Question

The divisor when the quotient, dividend and the remainder are respectively $$547, 171282$$ and $$71$$ is equal to
A
$$333$$
B
$$323$$
C
$$313$$
D
$$303$$

Answer

**step1** Understanding the relationship between dividend, divisor, quotient, and remainder

The relationship between the dividend, divisor, quotient, and remainder is given by the formula: Dividend = Divisor × Quotient + Remainder.

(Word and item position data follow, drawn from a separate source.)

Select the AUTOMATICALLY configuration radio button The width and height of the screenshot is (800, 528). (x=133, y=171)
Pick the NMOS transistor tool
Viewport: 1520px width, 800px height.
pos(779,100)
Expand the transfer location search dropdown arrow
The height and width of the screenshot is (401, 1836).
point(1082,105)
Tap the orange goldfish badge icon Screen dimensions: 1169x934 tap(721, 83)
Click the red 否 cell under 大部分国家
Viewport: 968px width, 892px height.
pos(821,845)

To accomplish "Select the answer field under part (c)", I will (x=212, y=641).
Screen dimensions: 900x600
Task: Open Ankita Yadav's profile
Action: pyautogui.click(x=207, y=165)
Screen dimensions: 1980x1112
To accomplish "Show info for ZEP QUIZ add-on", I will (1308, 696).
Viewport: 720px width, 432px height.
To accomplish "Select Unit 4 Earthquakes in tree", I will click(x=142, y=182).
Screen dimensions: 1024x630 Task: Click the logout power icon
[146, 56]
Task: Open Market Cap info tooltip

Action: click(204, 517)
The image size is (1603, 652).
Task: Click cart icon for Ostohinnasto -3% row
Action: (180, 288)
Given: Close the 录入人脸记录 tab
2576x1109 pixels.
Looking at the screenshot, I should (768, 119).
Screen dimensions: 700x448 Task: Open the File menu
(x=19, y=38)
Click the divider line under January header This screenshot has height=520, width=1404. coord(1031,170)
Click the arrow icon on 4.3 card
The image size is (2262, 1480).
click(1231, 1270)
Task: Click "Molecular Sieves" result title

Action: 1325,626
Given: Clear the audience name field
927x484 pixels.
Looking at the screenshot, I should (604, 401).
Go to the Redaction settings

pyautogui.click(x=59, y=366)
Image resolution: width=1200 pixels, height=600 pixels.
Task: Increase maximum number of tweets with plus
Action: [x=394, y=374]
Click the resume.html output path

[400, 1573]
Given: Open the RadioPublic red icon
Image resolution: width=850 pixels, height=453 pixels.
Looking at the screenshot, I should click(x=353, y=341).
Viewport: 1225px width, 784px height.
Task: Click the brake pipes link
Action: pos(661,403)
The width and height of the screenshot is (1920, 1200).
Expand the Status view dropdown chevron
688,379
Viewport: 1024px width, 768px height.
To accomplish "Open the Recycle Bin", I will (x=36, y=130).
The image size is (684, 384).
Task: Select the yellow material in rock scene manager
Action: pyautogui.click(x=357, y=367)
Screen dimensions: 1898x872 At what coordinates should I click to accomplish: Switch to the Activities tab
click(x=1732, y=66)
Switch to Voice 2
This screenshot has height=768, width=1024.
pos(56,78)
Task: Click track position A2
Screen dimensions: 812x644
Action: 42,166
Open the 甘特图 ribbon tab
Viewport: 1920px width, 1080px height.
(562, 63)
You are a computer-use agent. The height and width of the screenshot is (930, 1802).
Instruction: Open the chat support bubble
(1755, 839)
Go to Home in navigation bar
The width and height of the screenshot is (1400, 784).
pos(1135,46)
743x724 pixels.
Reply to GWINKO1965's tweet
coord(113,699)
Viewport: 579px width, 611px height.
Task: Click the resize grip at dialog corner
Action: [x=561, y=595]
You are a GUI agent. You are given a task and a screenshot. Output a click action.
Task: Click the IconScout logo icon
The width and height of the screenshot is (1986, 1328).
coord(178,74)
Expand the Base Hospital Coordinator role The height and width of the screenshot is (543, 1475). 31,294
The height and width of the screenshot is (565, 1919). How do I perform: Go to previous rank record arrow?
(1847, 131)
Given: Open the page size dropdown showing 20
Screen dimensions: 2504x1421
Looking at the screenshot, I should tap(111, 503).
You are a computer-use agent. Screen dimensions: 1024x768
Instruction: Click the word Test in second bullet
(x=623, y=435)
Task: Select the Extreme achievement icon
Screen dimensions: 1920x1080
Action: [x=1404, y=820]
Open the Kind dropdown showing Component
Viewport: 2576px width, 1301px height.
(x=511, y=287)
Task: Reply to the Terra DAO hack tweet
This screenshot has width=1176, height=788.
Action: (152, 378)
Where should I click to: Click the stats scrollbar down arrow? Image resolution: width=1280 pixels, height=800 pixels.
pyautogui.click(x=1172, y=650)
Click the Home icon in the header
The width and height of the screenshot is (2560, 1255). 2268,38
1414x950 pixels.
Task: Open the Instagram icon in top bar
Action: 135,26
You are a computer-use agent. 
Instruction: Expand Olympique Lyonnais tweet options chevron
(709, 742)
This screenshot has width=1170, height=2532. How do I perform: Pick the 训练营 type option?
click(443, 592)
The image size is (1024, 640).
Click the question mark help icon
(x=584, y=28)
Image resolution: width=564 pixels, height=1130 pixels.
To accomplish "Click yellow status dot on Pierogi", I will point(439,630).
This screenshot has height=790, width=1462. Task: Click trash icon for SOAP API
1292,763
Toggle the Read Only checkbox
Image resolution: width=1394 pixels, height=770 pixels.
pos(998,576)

**step2** Identifying the given values

We are given the following values from the problem statement:
The quotient is $$547$$.
The dividend is $$171282$$.
The remainder is $$71$$.

**step3** Adjusting the dividend to find the part divisible by the divisor

To find the portion of the dividend that is perfectly divisible by the divisor, we must subtract the remainder from the original dividend. This is because the remainder is the amount left over after the division.
Adjusted Dividend = Original Dividend - Remainder
Adjusted Dividend = $$171282 - 71$$

**step4** Calculating the adjusted dividend

Performing the subtraction:
$$171282 - 71 = 171211$$

**step5** Determining the operation to find the divisor

Now we know that the adjusted dividend ($$171211$$) is the result of the Divisor multiplied by the Quotient ($$547$$). To find the unknown Divisor, we need to divide the adjusted dividend by the quotient.
Divisor = Adjusted Dividend $$\div$$ Quotient

**step6** Calculating the divisor

Performing the division:
Divisor = $$171211 \div 547$$
Let's perform the long division:
1. Divide $$1712$$ by $$547$$.
We estimate that $$547$$ goes into $$1712$$ about $$3$$ times.
$$547 \times 3 = 1641$$
Subtract $$1641$$ from $$1712$$: $$1712 - 1641 = 71$$.
Write down $$3$$ as the first digit of the quotient.
2. Bring down the next digit, which is $$1$$, making the new number $$711$$.
Divide $$711$$ by $$547$$.
$$547 \times 1 = 547$$
Subtract $$547$$ from $$711$$: $$711 - 547 = 164$$.
Write down $$1$$ as the second digit of the quotient.
3. Bring down the last digit, which is $$1$$, making the new number $$1641$$.
Divide $$1641$$ by $$547$$.
We estimate that $$547$$ goes into $$1641$$ about $$3$$ times.
$$547 \times 3 = 1641$$
Subtract $$1641$$ from $$1641$$: $$1641 - 1641 = 0$$.
Write down $$3$$ as the third digit of the quotient.
The result of the division is $$313$$.
So, the divisor is $$313$$.

**step7** Stating the final answer

The divisor is $$313$$. This corresponds to option C.